AIM 1:
List every section of the Bankruptcy Code that the plan discharge provision below cites, each section once.

DOCUMENT SECTION:
◇ ◇ ◇

Notwithstanding the foregoing, the Committees shall have standing to be heard
with respect to the allowance of Administrative Expenses requested by the
Committees' professionals and by Committee members to the extent such
Administrative Expenses relate to such members' service on the Committees.

         D.       DISCHARGE OF DEBTORS AND INJUNCTION.

                  Except as otherwise expressly provided in the Plan or as
otherwise agreed to in writing by the Debtors since the Petition Date (including
but not limited to the Federal Government Settlement and any stipulation with a
State entered into during the Chapter 11 Cases), the rights afforded in the Plan
and the treatment of all Claims and Equity Interests therein shall be in
exchange for and in complete satisfaction, discharge, and release of any and all
Claims and Equity Interests of any nature whatsoever, including any interest,
fees, or penalties accrued on or relating to such Claims whether before or after
the Petition Date, against the Debtors and the Debtors in Possession, or any of
their assets or properties. Except as otherwise provided herein, (i) on the
Effective Date, the Debtors and Reorganized Debtors shall be deemed discharged
and released to the fullest extent permitted by section 1141 of the Bankruptcy
Code from all Claims and Equity Interests, including, but not limited to,
demands, liabilities, Claims, and Equity Interests that arose before the
Confirmation Date and all debts of the kind specified in sections 502(g),
502(h), or 502(i) of the Bankruptcy Code, whether or not: (a) a proof of claim
or proof of interest based on such debt or interest is filed or deemed filed
pursuant to section 501 of the Bankruptcy Code, (b) a Claim or Equity Interest
based on such debt or interest is allowed pursuant to section 502 of the
Bankruptcy Code, or (c) the holder of a Claim or Equity Interest based on such
debt or interest has accepted the Plan or has made an appearance in the Chapter
11 Cases; and (ii) all persons and entities (including, but not limited to,
States and other governmental units) shall be deemed precluded from asserting
against the Reorganized Debtors, their successors, or their assets or properties
any other or further Claims or Equity Interests based upon any act or omission,
transaction, or other activity of any kind or nature that occurred prior to the
Confirmation Date. The Confirmation Order shall act as a discharge of any and
all Claims against and all debts and liabilities of the Debtors, as provided in
sections 524 and 1141 of the Bankruptcy Code, and such discharge shall void any
judgment against the Debtors at any time obtained to the extent that it relates
to a Claim discharged.

◇ ◇ ◇

AIM 2:
In the records below, copy out word for word the lines from the one with "Select the 5 Nov 2014 date label" up to and including the one with "tap(360, 538)".

DATA:
◇ ◇ ◇

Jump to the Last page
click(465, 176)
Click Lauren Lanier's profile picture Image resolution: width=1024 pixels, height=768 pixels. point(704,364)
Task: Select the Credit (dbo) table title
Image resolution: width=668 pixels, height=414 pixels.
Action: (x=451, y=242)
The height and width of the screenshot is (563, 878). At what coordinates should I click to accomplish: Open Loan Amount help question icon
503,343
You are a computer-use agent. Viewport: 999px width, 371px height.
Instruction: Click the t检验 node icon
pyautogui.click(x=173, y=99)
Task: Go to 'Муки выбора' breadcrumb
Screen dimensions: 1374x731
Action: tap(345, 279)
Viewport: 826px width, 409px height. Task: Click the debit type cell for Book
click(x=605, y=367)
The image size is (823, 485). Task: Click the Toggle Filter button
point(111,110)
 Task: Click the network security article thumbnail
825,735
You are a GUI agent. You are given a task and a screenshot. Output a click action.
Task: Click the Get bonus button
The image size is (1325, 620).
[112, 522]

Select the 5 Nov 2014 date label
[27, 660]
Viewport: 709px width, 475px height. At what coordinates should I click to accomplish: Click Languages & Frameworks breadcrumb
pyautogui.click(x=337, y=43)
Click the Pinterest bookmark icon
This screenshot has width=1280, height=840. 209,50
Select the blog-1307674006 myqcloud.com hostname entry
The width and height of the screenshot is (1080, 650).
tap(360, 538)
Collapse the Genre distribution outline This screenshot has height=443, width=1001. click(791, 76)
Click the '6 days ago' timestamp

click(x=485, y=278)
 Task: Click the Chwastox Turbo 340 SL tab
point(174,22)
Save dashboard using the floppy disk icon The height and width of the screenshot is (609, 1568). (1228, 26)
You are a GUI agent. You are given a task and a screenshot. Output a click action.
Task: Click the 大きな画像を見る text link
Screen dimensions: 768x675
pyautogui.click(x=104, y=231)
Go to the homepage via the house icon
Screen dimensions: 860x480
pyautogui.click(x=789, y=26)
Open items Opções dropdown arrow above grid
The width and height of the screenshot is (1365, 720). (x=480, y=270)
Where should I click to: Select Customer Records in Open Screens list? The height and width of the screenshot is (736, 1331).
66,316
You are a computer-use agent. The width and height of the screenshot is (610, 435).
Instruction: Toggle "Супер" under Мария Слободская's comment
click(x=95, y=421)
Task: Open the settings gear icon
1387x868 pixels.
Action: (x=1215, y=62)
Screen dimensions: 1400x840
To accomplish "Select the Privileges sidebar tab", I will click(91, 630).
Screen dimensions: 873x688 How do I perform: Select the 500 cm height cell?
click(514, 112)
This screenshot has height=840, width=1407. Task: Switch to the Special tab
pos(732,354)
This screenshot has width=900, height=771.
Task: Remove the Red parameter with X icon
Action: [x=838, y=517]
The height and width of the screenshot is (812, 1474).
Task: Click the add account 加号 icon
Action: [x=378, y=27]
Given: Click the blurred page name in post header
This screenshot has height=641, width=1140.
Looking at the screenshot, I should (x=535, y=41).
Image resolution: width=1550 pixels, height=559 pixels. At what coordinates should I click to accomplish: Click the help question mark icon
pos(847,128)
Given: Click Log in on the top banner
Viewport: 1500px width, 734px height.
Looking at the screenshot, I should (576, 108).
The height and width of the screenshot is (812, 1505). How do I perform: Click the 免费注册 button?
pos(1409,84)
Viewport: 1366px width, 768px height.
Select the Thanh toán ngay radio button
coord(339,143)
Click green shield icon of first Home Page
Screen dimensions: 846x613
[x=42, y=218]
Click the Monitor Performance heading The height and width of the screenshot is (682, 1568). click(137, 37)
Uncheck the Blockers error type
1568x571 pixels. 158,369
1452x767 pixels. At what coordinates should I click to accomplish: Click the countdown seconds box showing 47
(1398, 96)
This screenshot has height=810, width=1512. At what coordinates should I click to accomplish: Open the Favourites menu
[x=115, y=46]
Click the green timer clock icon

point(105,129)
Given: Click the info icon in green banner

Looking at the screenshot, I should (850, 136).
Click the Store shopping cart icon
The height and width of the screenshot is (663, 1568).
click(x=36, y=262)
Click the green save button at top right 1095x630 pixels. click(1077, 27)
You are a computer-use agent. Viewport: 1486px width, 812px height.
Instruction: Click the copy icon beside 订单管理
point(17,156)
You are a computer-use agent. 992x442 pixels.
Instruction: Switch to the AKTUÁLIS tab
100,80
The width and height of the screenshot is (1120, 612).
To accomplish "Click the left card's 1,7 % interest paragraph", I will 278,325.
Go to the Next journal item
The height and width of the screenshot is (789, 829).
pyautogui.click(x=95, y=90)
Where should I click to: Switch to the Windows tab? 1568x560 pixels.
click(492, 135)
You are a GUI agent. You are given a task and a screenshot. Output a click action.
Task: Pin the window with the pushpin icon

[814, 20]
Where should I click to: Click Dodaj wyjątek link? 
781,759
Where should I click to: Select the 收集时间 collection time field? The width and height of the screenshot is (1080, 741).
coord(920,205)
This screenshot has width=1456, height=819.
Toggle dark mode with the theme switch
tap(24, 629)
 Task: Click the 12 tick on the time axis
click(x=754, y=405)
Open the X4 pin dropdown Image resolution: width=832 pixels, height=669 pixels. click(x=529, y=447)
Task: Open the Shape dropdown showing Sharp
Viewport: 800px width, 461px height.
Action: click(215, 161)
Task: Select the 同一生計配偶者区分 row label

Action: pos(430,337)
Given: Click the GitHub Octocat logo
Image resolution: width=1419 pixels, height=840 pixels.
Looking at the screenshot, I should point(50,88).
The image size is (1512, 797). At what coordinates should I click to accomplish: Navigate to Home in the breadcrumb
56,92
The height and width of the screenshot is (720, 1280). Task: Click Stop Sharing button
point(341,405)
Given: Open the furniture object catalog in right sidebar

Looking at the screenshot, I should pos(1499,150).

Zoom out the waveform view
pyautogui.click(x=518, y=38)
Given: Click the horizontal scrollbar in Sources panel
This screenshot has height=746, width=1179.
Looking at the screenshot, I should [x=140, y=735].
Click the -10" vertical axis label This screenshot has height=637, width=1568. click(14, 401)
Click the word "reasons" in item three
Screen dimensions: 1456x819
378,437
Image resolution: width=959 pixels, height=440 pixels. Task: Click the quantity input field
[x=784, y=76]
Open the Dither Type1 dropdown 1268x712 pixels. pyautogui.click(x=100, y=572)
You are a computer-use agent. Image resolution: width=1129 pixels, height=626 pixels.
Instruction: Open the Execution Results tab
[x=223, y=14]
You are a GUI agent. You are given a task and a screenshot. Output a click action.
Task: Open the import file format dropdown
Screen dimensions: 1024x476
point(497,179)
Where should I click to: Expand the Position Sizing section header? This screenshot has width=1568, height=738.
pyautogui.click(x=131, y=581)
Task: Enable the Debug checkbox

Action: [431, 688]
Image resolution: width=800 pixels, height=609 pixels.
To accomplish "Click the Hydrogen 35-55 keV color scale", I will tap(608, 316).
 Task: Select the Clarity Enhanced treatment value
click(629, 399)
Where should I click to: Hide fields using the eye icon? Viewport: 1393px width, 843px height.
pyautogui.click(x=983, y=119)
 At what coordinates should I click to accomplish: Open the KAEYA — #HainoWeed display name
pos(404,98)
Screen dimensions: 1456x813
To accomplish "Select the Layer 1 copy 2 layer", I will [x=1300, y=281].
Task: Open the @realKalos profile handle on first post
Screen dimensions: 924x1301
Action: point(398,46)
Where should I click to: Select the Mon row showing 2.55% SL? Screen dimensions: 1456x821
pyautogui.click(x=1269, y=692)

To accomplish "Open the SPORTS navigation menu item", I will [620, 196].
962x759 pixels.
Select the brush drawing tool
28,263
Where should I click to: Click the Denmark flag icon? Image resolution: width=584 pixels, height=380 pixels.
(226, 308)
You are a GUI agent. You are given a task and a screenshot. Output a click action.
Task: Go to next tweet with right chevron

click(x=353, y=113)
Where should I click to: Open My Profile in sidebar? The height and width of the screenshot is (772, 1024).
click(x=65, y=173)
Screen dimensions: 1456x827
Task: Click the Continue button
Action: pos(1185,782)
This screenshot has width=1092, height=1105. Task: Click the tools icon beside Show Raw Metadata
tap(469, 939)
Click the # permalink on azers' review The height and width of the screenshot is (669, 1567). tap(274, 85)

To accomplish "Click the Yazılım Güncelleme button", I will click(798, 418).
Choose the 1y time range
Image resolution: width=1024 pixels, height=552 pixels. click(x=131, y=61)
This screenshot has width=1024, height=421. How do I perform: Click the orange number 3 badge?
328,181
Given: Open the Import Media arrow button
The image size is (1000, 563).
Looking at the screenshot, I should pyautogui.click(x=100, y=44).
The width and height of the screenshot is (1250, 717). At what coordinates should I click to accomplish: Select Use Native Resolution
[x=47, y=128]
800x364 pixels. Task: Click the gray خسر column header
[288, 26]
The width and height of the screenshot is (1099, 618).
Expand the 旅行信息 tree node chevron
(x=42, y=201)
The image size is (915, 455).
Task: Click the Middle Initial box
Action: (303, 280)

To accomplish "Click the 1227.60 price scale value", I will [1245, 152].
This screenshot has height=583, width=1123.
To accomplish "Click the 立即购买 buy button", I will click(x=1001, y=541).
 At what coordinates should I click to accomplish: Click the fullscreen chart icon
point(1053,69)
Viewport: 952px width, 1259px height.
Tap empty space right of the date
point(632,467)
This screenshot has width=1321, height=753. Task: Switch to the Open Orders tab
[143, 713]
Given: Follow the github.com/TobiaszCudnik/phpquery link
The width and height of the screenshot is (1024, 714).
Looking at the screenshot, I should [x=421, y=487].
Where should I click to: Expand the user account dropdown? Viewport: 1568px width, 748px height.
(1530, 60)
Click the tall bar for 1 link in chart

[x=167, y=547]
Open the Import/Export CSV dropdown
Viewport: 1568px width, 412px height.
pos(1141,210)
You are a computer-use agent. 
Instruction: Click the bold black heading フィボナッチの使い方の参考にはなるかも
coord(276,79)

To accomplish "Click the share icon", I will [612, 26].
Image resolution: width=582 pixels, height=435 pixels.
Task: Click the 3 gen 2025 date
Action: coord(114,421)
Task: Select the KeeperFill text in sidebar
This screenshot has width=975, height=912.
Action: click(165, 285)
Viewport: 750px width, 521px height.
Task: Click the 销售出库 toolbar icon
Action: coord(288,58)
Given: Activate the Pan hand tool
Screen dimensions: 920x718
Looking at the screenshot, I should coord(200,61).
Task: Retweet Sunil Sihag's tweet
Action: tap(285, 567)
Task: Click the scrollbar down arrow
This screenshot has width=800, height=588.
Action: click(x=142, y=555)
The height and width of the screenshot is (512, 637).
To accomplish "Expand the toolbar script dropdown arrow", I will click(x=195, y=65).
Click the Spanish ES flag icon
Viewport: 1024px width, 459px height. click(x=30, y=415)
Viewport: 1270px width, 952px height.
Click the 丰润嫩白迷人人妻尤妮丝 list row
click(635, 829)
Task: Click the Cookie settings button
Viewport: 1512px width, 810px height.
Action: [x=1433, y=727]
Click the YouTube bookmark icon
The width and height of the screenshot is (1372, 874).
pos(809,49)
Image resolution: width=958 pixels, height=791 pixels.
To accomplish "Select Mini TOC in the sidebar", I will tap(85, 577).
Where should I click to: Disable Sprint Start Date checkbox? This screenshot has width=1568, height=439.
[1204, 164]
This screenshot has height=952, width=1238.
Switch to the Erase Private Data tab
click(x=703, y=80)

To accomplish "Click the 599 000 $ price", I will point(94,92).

◇ ◇ ◇

COMPLETE RESPONSE 1:
- Section 1141
- Section 502(g)
- Section 502(h)
- Section 502(i)
- Section 501
- Section 502
- Section 524

COMPLETE RESPONSE 2:
Select the 5 Nov 2014 date label
[27, 660]
Viewport: 709px width, 475px height. At what coordinates should I click to accomplish: Click Languages & Frameworks breadcrumb
pyautogui.click(x=337, y=43)
Click the Pinterest bookmark icon
This screenshot has width=1280, height=840. 209,50
Select the blog-1307674006 myqcloud.com hostname entry
The width and height of the screenshot is (1080, 650).
tap(360, 538)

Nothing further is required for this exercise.